March Slice of Life No. 28
It was the summer of Mt. St. Helens.
We were living in Arlington, Texas – then a small town situated between Dallas and Fort Worth. By early June, a high pressure ridge had formed over the Midwest, refusing to be budged, swathing us in layers of heat.
By mid-June the mercury in thermometers was racing over 100; it topped that mark for a total of 69 days that summer. Sixty-nine days — that’s almost seven weeks!
The mercury’s high point was on June 26th and 27th when it pushed to 113 two days in a row.
For 42 consecutive days (that’s right, 42 days is SIX WEEKS, beginning on June 23 and continuing until August 3) the mercury got stuck over 100 – day and night.

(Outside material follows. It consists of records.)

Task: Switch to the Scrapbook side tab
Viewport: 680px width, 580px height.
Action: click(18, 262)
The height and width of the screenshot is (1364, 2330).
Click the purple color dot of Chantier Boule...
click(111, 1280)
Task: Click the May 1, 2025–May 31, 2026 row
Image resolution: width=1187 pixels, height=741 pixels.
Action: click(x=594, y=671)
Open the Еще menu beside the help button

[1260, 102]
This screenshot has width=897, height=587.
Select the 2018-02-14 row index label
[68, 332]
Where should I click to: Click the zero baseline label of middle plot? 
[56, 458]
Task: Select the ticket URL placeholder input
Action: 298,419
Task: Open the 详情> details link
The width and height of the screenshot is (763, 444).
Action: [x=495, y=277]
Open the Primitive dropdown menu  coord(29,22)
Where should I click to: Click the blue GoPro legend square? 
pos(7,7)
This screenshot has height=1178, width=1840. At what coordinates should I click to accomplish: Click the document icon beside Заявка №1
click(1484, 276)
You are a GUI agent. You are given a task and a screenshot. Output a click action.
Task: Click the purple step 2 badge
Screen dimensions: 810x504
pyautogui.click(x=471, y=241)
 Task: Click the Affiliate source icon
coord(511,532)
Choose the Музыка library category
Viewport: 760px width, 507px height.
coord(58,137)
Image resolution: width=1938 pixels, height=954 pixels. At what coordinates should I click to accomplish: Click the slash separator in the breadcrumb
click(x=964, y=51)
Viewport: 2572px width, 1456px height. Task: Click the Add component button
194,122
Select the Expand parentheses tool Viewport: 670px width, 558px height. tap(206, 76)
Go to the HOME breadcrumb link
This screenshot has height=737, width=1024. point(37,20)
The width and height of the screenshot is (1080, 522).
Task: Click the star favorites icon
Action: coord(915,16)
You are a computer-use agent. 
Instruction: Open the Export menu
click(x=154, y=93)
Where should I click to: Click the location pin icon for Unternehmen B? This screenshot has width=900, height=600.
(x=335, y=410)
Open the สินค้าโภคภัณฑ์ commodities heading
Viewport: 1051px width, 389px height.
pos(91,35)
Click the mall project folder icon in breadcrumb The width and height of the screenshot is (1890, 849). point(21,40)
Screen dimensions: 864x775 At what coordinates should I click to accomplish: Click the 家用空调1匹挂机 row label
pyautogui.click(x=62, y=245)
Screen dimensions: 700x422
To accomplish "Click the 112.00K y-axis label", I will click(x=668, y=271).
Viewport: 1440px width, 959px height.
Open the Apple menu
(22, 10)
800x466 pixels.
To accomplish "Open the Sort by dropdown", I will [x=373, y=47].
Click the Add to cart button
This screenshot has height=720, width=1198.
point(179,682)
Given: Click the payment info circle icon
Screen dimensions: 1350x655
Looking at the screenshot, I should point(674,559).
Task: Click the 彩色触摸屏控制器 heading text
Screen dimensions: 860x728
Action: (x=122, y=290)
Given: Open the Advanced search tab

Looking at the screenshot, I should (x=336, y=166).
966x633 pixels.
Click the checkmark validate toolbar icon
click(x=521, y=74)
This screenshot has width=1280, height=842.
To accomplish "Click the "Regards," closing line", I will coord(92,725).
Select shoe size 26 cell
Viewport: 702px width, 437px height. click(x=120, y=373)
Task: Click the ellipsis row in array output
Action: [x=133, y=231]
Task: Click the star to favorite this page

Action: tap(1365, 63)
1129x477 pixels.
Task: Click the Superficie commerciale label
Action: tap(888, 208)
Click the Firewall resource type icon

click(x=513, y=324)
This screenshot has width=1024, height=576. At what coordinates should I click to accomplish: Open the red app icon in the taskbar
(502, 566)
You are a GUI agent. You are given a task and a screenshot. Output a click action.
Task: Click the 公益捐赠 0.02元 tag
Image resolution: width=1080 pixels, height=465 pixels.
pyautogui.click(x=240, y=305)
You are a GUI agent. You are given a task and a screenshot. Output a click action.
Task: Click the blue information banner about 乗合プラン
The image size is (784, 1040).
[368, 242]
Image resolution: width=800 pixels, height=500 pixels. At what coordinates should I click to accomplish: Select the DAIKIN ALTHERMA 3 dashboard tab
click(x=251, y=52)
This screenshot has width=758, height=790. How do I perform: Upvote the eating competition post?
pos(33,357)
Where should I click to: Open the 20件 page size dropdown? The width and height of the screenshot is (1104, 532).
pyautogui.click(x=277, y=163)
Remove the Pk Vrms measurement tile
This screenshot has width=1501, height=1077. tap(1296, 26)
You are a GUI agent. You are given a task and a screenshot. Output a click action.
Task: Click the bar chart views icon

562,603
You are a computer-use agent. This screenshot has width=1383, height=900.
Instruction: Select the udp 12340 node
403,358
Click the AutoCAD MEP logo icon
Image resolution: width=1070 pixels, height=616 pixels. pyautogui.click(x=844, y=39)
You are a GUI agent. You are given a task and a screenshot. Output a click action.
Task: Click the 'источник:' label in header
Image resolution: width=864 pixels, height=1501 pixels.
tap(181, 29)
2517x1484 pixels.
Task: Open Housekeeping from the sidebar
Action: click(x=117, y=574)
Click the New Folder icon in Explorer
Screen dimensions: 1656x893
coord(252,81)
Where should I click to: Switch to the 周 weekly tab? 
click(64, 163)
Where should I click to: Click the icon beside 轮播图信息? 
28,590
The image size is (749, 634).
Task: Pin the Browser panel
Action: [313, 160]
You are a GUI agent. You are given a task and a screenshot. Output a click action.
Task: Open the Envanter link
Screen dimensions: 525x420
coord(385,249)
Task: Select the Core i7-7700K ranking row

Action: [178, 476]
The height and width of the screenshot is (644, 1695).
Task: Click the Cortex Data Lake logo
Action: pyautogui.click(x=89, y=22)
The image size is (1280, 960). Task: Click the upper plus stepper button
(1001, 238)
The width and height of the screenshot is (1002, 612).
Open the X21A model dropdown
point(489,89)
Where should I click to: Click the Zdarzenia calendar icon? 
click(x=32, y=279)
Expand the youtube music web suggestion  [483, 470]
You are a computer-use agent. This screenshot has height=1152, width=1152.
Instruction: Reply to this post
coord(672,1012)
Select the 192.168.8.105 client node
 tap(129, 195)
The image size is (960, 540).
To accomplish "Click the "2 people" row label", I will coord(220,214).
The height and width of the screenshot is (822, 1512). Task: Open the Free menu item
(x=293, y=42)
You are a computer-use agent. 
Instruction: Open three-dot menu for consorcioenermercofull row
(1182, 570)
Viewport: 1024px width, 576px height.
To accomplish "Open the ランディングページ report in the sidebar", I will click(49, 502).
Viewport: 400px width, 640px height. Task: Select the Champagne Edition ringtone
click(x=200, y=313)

At least 1250 deaths were directly attributed to the heat that summer. It is listed in records as one of the great natural disasters suffered by our country.
They say we broke 29 heat records that summer. Many of them still stand at the time of this writing.
It was during this heat wave that the following incident took place.
“Not yet. It is still too hot,” I responded for the umpteenth time.
My three children had been pestering all week to go bike riding. But I had stalled. It was too hot. I’d rather float in our pool.
But they persisted. And I had promised we would today.
Evening came and the temperature dropped one degree as the scorching sun lowered itself in the sky. Excitedly the three mounted their bikes.
They knew the route.
There were no busy streets to cross.
They were off.
I followed behind reluctantly.
I was sitting tall on my bike trying to catch the full effect of the air moving over my body, hoping it would offer some relief from the heat. I deliberately rode under the low branches of oaks, mulberries, and pecans that lined our streets.
Suddenly something wet hit my bare arm. It had a cooling sensation. Then I felt the sudden drawing up of my skin as it dried. What?! I looked down. Splattered on my bare arm was a very large blotch of white tinged with greenish yellow and a bit of purple. Yuck, it’s been eating mulberries, I thought.
I braked, hopped off my bike, and hollered for my three little bikers. They turned around and rode back to me.
I held out my arm, “We’re going back.”
A volley of rapidly fired utterances followed.
“But we waited all day…. “
They became resourceful–
“Here. Wipe it off with these leaves…”
“Wipe it on the bottom of your sandals.”
“It’s dry so can’t you wait ’til our ride’s over?”
“We waited ALL day.”
“It’s going to be too late.”
I ask you, my reader, What would you have done?
Many summers have come and gone since that evening — the evening a bird on a branch targeted me and I aborted a promised bike ride. The memory of that evening has not faded. It is a tale often told, a tale passed to the next generation. There is no redemption for me.